◆ **Aim of the exercise**: All lines from the one containing "This screenshot has width=1001, height=661." down to the one containing "Task: Click Part A completion checkmark", both ends included, are to be given again exactly; omit the rest of the listing below.

%%

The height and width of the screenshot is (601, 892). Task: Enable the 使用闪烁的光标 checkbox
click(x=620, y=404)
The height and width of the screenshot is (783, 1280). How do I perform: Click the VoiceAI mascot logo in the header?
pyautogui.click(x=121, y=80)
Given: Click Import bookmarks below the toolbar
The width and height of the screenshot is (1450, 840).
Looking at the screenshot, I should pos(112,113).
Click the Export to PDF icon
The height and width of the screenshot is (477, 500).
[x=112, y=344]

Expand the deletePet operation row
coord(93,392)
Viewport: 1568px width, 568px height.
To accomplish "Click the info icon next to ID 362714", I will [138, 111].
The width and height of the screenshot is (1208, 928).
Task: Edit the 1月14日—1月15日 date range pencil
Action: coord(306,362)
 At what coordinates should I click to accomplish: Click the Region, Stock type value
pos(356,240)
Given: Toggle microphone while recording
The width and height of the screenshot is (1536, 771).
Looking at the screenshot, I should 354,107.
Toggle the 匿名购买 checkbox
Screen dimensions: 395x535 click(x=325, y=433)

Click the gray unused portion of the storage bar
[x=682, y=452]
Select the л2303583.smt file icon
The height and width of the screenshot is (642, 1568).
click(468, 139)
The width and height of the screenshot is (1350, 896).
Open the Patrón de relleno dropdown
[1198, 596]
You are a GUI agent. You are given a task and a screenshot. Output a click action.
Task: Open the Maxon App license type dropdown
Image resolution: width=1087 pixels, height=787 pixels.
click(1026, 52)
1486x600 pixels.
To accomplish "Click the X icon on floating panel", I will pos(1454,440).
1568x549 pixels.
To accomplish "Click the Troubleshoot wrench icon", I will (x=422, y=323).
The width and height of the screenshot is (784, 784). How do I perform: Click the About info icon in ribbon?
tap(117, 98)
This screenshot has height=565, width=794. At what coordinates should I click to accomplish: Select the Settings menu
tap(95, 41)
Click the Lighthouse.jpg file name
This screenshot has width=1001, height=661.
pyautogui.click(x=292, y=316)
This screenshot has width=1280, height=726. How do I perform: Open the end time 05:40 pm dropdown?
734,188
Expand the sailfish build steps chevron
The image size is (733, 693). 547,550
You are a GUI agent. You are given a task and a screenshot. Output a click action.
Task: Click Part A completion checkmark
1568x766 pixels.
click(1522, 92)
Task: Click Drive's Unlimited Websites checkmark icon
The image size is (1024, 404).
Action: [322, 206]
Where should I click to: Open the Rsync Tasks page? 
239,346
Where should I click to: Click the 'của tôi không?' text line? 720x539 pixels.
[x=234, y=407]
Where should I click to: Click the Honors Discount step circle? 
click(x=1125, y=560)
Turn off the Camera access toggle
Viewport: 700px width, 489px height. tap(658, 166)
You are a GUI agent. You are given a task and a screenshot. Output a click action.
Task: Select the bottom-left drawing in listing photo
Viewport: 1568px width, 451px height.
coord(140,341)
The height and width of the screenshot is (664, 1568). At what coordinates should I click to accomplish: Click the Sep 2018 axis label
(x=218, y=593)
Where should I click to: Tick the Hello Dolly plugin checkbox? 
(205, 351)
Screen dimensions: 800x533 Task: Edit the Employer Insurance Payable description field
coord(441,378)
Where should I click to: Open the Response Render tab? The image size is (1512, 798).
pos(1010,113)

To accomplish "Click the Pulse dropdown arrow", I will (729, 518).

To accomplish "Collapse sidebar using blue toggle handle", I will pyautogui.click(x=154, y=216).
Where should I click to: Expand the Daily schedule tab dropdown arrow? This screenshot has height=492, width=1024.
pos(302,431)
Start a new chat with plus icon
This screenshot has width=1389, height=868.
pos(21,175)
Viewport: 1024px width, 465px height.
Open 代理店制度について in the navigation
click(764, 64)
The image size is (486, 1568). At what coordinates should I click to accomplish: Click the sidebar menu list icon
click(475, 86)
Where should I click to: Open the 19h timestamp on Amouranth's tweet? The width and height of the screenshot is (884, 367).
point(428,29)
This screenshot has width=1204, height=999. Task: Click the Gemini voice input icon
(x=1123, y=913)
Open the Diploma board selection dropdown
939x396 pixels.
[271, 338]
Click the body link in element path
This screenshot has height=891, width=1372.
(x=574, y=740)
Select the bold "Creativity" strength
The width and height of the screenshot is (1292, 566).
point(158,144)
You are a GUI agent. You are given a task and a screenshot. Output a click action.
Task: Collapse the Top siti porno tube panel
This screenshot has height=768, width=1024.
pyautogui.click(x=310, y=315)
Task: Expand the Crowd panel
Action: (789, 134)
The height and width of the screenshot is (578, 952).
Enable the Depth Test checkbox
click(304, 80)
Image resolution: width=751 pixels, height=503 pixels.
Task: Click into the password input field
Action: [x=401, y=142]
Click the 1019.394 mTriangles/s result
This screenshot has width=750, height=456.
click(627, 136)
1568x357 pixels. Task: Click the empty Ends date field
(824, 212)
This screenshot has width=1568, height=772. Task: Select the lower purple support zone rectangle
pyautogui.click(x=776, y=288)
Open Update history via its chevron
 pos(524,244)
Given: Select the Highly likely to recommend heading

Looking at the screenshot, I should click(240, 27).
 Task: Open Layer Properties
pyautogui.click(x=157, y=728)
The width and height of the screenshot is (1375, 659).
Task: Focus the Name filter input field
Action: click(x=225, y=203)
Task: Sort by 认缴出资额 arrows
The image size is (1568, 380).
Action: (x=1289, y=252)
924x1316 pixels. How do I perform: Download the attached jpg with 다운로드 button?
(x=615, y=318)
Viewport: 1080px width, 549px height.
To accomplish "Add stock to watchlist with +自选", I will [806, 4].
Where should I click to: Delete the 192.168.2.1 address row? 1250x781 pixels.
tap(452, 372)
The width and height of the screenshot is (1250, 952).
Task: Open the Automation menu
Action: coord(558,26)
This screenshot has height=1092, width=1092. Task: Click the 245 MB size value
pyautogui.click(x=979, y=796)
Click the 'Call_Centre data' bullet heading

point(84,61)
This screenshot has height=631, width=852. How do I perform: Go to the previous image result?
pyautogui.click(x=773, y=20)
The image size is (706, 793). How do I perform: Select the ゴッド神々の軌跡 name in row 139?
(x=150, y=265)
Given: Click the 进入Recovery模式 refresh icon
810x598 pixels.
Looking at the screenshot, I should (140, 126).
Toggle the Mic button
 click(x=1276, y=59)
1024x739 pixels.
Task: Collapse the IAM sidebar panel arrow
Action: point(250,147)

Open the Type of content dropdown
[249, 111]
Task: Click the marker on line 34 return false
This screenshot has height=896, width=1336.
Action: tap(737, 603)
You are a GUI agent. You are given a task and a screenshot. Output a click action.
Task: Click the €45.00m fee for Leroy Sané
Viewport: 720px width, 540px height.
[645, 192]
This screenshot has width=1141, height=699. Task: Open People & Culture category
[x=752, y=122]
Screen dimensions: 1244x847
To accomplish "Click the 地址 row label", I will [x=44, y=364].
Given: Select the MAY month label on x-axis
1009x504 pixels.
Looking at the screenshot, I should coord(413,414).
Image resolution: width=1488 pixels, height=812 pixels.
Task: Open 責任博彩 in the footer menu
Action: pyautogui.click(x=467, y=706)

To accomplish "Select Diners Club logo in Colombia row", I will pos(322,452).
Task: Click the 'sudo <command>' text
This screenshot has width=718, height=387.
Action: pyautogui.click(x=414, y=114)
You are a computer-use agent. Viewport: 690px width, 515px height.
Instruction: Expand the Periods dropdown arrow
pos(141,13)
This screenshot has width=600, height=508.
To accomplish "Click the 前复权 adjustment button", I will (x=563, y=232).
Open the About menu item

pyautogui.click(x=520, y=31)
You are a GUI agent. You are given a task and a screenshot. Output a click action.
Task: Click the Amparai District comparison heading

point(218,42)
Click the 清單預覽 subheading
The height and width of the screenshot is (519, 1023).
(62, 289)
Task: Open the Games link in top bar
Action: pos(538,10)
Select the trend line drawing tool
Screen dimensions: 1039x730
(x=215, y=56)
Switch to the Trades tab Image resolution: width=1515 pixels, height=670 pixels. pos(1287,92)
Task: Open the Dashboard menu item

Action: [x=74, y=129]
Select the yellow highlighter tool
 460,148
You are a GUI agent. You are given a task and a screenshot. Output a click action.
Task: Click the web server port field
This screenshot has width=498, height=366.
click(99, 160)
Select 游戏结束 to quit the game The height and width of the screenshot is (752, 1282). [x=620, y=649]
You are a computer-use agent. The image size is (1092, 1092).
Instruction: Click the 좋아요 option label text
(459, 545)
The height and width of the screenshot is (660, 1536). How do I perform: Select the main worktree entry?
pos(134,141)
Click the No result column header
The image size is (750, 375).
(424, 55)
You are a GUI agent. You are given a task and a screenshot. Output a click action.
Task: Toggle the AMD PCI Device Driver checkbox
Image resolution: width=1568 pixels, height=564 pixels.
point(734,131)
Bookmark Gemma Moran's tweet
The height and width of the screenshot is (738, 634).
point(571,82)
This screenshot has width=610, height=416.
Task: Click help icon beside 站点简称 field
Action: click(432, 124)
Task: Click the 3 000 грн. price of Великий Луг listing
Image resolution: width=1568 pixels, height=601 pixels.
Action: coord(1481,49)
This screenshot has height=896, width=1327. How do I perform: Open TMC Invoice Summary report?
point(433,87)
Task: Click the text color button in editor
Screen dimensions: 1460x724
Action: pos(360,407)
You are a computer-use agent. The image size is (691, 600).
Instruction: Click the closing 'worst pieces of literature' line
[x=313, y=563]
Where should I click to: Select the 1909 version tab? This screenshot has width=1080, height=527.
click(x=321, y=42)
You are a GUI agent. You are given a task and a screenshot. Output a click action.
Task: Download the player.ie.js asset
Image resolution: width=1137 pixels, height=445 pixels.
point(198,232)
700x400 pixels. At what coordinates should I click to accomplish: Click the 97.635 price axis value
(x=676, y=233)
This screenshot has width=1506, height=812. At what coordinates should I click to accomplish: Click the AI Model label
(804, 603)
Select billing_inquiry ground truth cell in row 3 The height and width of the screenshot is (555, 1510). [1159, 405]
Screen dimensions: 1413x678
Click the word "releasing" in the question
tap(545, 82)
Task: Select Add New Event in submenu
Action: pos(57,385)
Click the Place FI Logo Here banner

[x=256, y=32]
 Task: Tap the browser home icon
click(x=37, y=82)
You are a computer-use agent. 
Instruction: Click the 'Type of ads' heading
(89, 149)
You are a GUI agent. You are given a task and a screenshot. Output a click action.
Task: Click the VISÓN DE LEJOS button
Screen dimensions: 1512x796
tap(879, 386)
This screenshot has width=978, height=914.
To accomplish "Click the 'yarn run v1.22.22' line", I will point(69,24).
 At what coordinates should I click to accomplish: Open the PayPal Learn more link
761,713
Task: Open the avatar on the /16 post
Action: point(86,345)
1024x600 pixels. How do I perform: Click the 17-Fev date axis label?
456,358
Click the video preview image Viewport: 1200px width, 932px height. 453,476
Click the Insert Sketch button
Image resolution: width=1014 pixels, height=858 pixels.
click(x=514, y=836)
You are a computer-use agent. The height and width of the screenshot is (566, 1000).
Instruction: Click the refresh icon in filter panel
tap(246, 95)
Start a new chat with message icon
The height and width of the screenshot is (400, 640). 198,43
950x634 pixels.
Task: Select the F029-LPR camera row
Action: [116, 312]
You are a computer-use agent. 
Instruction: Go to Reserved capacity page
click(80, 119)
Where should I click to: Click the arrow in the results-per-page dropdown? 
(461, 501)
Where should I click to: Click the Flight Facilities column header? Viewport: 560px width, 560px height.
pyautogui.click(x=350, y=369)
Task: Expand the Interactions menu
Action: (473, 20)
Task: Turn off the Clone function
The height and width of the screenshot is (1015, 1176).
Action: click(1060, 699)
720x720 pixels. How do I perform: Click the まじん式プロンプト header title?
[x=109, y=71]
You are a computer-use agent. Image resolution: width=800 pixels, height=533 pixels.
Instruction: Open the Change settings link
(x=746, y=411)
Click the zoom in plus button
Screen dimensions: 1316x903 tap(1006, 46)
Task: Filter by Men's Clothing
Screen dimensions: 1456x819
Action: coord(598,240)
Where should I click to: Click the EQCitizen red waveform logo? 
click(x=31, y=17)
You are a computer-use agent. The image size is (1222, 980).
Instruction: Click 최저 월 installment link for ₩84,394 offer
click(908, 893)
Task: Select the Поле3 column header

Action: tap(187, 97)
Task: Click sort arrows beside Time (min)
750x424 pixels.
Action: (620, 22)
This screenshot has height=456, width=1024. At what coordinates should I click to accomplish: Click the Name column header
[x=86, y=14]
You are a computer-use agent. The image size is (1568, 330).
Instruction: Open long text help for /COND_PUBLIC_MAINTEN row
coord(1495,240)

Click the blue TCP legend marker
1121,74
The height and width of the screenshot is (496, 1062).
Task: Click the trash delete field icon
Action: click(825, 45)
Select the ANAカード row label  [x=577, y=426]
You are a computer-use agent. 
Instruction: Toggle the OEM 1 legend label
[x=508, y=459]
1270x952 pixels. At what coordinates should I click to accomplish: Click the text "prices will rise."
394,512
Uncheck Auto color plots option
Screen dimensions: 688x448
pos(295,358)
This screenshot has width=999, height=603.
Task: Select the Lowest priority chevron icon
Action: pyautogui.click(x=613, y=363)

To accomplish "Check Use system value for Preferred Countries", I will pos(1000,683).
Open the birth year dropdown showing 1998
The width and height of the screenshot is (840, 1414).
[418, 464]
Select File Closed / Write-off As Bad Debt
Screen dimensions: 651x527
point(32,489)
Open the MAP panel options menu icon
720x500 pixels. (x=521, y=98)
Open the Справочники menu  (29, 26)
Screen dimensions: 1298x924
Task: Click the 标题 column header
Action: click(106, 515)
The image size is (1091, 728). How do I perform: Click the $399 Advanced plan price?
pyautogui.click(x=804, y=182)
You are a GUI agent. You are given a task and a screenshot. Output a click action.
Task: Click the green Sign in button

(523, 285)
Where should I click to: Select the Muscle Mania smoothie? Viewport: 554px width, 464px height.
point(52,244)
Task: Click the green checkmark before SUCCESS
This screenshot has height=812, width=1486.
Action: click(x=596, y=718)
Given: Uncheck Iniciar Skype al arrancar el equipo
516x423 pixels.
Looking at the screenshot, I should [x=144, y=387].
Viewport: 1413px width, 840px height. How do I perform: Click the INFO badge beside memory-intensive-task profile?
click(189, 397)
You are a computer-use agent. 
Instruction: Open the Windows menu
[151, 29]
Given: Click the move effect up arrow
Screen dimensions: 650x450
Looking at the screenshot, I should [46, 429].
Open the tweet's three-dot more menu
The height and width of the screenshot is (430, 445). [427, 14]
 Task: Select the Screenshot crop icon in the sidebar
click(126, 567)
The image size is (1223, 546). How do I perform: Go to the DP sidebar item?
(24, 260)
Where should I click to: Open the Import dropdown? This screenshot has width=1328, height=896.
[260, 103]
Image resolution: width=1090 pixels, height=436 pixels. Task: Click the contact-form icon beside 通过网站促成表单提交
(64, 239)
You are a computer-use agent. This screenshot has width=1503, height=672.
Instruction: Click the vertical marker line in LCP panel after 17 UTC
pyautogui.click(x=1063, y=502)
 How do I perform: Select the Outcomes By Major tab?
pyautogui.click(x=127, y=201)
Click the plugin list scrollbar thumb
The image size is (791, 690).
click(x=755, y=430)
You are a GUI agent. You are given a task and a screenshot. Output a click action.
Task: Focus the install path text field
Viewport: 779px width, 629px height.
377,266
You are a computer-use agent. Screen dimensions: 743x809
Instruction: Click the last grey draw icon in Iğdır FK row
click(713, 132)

%%

◆ **Task response**:
This screenshot has width=1001, height=661.
pyautogui.click(x=292, y=316)
This screenshot has width=1280, height=726. How do I perform: Open the end time 05:40 pm dropdown?
734,188
Expand the sailfish build steps chevron
The image size is (733, 693). 547,550
You are a GUI agent. You are given a task and a screenshot. Output a click action.
Task: Click Part A completion checkmark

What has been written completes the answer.